La fragmentación de la estructura política en las izquierdas ha dado un mayor impulso y énfasis al argumento de la memoria histórica, tanto entre la extrema izquierda como entre los socialistas de Pedro Sánchez. Y así, el pasado 22 de diciembre el Grupo Parlamentario Socialista ha presentado en el Congreso una nueva proposición de ley para reformar y ampliar la ley de 2007. Este proyecto de ley pretende crear una Comisión de la Verdad de 11 miembros votados por el Parlamento para dictaminar sobre la verdad histórica.
Ello sería una monstruosidad, porque en una democracia la libertad de investigación y estudio, y la interpretación de la historia es un derecho civil básico, pero la creación de esta especie de checa nacional de la historia sería meramente el comienzo. De salir adelante, tendría el poder de actuar como juez y parte en cualquier controversia o discusión histórica, además de dar al Ministerio de Educación instrucciones sobre el modo de enseñar la Historia.
Los detalles de esta ley son extensos y complicados, con instrucciones sobre la investigación, la preservación de datos y la creación de nuevos símbolos y monumentos. Cualquier infracción de estas medidas serían punibles con una serie de castigos, que incluyen multas de hasta 150.000 euros, penas de prisión de hasta cuatro años, la destrucción de obras publicadas y la inhabilitación de los docentes en su profesión por hasta 10 años. Cualquier asociación o fundación declarada culpable de infracción grave sería disuelta.
Esta ley marcaría un primer paso en la deconstrucción de la democracia española actual y del Estado de derecho, porque propone crear una versión oficial de la verdad histórica, instaurando una especie de sovietismo suave, como también se ha visto en otros países europeos, que atenta contra la libertad de expresión, algo fundamental para la existencia del Estado de derecho. Además, la restricción o eliminación, en cierta medida, del debate sobre la historia por acción u obra del Gobierno o Parlamento sería absolutamente odiosa.
Resulta algo más que notable que sea siempre el partido socialista el que presente este tipo de leyes. Parece que el PSOE no tiene mucha memoria de su propia historia. A modo de jalón, en octubre de 1934 fue el partido socialista el que recurrió a la violencia política masiva en contra de las instituciones de la República democrática, provocando centenares de víctimas y desencadenando el proceso revolucionario que conduciría a la Guerra Civil. Los hechos históricos están ahí y es ahí donde deben quedarse, y no traerlos a la discusión política actual. ¿Por qué el socialismo de Zapatero y Sánchez repudia la socialdemocracia de la época de Felipe González y la Transición? ¿Por qué en el siglo XXI los socialistas españoles quieren volver a su vómito, ahora con la única ventaja de querer emplear la coacción del Estado en vez de la violencia partidista de antaño?

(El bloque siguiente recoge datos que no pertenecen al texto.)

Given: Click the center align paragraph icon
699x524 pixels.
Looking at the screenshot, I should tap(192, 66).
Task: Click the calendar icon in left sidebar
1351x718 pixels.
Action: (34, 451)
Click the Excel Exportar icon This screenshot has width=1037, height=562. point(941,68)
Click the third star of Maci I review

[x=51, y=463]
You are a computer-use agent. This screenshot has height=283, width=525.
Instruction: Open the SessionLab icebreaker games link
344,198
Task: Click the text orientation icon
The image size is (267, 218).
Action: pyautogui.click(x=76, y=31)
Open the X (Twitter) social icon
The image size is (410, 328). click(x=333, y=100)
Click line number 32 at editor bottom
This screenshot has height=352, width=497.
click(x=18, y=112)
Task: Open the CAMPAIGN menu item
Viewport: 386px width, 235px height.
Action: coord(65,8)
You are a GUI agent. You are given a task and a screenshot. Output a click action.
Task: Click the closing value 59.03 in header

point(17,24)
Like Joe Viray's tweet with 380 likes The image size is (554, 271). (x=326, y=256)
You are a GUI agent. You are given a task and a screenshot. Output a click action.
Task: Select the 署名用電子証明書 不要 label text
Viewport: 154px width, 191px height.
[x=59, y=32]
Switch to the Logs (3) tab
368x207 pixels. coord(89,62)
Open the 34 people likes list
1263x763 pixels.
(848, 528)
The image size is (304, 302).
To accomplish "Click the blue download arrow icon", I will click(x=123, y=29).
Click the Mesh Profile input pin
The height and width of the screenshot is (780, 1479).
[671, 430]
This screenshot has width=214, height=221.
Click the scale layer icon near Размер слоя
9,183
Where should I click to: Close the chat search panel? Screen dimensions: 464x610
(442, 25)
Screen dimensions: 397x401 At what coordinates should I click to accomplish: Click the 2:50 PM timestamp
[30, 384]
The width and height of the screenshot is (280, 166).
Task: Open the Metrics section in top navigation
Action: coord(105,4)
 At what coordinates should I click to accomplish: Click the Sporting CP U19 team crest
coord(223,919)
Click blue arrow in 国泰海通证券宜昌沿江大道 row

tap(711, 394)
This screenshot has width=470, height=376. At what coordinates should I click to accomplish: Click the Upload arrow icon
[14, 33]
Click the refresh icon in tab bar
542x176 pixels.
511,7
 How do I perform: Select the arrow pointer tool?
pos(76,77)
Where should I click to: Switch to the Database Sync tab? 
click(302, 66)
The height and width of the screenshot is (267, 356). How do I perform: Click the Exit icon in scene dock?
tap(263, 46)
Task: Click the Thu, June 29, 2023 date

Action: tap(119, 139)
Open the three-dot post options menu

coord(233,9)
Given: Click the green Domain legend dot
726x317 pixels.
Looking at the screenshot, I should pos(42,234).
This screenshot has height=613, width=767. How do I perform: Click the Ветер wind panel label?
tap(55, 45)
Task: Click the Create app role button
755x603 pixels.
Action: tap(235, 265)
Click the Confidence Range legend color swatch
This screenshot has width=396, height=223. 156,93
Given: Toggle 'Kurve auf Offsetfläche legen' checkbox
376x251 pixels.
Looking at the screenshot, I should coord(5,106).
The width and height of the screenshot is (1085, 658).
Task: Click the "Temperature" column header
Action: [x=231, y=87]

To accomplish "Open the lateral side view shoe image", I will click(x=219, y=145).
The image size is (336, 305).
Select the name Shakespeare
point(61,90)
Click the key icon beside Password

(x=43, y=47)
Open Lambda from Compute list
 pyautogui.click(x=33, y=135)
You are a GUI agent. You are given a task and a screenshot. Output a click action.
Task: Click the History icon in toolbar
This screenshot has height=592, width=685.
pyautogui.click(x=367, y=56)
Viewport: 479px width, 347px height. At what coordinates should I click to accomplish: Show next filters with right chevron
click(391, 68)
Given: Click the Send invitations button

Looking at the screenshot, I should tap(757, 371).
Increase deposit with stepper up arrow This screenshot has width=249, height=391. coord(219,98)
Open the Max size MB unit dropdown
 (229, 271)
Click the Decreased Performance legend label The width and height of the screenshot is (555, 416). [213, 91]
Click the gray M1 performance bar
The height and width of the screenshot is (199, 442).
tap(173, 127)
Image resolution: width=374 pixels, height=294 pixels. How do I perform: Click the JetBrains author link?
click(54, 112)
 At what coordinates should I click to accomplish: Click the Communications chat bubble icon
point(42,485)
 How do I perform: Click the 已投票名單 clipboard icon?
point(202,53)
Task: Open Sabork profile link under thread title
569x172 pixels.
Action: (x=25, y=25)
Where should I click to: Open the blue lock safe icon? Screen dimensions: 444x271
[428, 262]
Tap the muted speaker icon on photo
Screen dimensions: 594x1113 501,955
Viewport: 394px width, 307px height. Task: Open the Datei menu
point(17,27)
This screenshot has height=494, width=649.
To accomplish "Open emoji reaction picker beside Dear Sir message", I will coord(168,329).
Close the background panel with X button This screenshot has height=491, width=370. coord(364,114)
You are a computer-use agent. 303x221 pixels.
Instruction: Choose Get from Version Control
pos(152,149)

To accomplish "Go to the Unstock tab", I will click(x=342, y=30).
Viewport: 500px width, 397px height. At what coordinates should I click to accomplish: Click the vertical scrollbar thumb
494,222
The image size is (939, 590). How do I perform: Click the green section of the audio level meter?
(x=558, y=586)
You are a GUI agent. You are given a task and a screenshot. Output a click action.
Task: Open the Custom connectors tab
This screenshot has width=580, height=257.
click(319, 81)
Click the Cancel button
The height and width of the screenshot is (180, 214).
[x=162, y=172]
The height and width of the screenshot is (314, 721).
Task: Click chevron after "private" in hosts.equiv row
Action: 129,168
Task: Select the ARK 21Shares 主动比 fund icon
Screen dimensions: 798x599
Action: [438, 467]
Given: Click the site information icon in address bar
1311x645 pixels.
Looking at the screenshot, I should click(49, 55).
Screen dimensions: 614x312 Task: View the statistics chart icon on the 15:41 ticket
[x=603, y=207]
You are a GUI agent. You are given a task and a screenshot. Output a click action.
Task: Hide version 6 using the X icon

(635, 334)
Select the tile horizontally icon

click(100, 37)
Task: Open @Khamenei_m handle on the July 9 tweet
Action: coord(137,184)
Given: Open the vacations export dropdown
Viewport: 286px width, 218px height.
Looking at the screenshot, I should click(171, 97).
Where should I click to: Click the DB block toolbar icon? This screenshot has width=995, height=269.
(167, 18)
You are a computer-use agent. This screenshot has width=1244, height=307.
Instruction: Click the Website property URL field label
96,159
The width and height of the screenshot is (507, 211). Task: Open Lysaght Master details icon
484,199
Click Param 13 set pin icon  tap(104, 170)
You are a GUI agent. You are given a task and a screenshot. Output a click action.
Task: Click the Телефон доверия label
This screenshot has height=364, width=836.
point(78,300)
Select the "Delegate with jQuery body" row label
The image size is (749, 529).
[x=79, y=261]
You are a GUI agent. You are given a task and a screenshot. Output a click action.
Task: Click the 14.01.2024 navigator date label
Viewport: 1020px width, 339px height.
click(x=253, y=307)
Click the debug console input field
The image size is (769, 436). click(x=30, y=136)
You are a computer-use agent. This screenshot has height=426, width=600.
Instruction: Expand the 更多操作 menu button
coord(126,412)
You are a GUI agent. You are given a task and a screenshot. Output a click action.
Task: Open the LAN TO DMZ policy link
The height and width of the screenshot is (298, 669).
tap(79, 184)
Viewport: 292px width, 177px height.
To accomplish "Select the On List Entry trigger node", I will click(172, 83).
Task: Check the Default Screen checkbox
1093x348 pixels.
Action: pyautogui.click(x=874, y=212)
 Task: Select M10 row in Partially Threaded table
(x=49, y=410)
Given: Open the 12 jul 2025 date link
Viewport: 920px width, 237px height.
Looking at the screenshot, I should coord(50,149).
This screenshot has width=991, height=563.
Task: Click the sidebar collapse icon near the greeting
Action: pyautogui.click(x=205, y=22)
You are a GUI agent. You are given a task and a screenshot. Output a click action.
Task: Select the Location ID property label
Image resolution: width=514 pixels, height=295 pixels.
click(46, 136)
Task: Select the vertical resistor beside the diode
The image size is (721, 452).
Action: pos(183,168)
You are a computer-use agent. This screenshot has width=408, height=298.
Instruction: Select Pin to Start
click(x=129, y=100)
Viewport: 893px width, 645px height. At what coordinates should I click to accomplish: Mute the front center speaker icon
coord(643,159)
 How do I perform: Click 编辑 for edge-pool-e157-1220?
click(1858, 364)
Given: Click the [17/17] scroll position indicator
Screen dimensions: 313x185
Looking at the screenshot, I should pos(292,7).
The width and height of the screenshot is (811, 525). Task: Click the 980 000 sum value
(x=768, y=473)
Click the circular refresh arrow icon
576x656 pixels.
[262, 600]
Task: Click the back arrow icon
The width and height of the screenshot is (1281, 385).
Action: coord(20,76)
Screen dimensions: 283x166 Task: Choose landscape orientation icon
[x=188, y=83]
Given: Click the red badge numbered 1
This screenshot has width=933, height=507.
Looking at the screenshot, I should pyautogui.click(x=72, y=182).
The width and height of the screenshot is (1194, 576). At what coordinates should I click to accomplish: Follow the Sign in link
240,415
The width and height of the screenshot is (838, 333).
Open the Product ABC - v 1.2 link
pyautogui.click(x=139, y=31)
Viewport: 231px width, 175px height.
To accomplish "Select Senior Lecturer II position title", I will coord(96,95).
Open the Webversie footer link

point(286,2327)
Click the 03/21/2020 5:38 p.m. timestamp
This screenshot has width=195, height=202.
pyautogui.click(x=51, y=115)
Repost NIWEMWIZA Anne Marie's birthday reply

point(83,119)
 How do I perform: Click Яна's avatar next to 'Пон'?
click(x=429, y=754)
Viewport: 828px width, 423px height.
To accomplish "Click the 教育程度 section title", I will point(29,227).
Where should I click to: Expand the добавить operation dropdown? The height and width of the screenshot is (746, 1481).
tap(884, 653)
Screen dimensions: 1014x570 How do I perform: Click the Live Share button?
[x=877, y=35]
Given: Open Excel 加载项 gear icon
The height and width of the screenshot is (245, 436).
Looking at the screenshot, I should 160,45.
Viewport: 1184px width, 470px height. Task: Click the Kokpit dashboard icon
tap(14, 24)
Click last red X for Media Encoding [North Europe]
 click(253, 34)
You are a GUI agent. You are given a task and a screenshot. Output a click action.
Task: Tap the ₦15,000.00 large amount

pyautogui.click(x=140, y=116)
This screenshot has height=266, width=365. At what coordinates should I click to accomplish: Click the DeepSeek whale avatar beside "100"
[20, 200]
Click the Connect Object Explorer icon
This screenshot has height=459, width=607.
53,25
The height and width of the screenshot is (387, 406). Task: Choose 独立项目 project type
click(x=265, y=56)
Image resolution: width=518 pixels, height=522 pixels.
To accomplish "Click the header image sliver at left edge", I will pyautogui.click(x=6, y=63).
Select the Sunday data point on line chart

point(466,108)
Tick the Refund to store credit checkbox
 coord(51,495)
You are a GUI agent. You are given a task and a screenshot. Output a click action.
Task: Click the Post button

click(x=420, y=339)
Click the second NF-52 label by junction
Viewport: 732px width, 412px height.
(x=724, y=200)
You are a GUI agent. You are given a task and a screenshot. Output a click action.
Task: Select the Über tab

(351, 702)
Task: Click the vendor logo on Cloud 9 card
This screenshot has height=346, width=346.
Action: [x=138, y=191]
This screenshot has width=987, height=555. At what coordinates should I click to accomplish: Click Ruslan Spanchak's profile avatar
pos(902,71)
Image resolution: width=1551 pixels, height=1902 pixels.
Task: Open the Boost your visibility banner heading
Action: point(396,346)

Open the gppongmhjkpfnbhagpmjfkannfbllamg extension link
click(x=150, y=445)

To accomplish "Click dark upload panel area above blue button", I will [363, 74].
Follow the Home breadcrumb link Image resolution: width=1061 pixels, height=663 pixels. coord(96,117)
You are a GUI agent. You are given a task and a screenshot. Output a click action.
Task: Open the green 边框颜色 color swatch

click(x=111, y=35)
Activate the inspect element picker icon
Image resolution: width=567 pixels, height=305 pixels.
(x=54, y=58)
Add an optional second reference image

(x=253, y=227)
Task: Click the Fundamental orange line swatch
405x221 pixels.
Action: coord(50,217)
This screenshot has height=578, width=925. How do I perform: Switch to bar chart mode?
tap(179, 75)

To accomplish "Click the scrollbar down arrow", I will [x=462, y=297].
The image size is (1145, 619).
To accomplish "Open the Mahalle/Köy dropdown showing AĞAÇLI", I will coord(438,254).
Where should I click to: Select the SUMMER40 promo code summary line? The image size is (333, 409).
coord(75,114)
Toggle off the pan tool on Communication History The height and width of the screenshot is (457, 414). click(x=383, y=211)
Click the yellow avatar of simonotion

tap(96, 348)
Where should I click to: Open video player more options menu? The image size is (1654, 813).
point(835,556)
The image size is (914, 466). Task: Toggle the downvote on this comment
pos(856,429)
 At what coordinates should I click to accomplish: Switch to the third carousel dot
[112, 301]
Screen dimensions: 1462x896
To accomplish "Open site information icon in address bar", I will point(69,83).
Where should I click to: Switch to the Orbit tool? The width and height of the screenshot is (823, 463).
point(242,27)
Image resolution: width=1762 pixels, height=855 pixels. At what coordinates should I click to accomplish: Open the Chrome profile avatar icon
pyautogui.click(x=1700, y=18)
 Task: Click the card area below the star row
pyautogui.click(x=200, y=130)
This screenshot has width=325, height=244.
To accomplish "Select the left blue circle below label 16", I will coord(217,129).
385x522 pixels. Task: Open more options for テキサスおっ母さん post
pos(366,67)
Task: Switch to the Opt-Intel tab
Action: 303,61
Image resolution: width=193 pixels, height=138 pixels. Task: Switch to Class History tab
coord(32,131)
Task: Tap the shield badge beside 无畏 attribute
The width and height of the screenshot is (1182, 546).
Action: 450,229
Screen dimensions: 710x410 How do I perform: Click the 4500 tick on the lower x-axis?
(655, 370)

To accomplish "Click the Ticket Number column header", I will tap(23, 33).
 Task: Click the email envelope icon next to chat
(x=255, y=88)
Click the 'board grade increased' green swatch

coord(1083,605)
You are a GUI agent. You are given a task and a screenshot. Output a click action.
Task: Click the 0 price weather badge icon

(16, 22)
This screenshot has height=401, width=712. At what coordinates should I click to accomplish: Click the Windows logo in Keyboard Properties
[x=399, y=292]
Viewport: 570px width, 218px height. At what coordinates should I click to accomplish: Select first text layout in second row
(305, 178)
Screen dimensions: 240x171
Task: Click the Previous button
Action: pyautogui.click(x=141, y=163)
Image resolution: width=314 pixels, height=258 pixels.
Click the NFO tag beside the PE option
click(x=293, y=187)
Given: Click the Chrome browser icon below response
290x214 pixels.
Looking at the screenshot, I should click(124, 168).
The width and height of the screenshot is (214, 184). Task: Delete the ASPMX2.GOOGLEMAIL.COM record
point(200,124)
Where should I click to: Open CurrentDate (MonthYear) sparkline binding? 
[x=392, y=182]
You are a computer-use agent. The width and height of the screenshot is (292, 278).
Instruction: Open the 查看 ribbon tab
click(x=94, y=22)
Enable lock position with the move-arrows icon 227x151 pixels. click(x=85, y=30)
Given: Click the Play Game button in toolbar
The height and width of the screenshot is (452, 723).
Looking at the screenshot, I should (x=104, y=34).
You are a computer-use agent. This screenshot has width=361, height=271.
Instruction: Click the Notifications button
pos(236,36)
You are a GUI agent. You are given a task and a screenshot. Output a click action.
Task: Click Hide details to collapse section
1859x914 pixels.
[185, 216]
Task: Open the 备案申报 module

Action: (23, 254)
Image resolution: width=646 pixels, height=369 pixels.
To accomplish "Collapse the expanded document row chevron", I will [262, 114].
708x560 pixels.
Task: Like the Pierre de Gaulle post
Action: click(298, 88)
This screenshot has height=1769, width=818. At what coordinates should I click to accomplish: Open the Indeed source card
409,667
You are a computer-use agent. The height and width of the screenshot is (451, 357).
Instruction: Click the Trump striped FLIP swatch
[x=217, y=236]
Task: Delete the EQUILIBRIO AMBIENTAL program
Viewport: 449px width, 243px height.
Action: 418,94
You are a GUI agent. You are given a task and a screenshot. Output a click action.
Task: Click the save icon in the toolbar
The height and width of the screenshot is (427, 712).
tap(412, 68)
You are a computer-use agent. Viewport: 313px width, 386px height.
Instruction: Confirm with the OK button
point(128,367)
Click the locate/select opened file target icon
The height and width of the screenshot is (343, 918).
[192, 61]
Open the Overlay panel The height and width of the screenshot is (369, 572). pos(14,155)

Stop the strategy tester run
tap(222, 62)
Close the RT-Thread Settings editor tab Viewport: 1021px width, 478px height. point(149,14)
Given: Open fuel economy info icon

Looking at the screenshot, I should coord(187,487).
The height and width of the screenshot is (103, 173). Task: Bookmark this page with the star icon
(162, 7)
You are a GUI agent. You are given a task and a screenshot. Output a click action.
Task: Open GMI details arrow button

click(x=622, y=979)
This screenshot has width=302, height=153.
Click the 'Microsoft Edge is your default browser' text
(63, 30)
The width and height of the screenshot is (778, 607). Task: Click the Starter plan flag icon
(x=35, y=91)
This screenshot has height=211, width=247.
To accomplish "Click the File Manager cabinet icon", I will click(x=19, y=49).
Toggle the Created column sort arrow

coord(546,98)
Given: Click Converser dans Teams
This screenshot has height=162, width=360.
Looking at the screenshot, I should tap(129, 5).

La democracia exige la libertad de cátedra y la libertad de expresión. Un Estado democrático no puede establecer una versión oficial de la historia e imponerla a sus ciudadanos. Eso sería puro sovietismo, suave, pero no democracia, porque la democracia occidental es mucho más que elecciones; es el respeto a la opinión y la garantía del Estado de derecho. Los socialistas deben estudiar y aprender de su propia historia, que parecen ignorar, y no pretender dar leyes de Gran Hermano a la sociedad española.
Stanley G. Payne es historiador e hispanista. Su último libro es En defensa de España: desmontando mitos y leyendas negras (Espasa).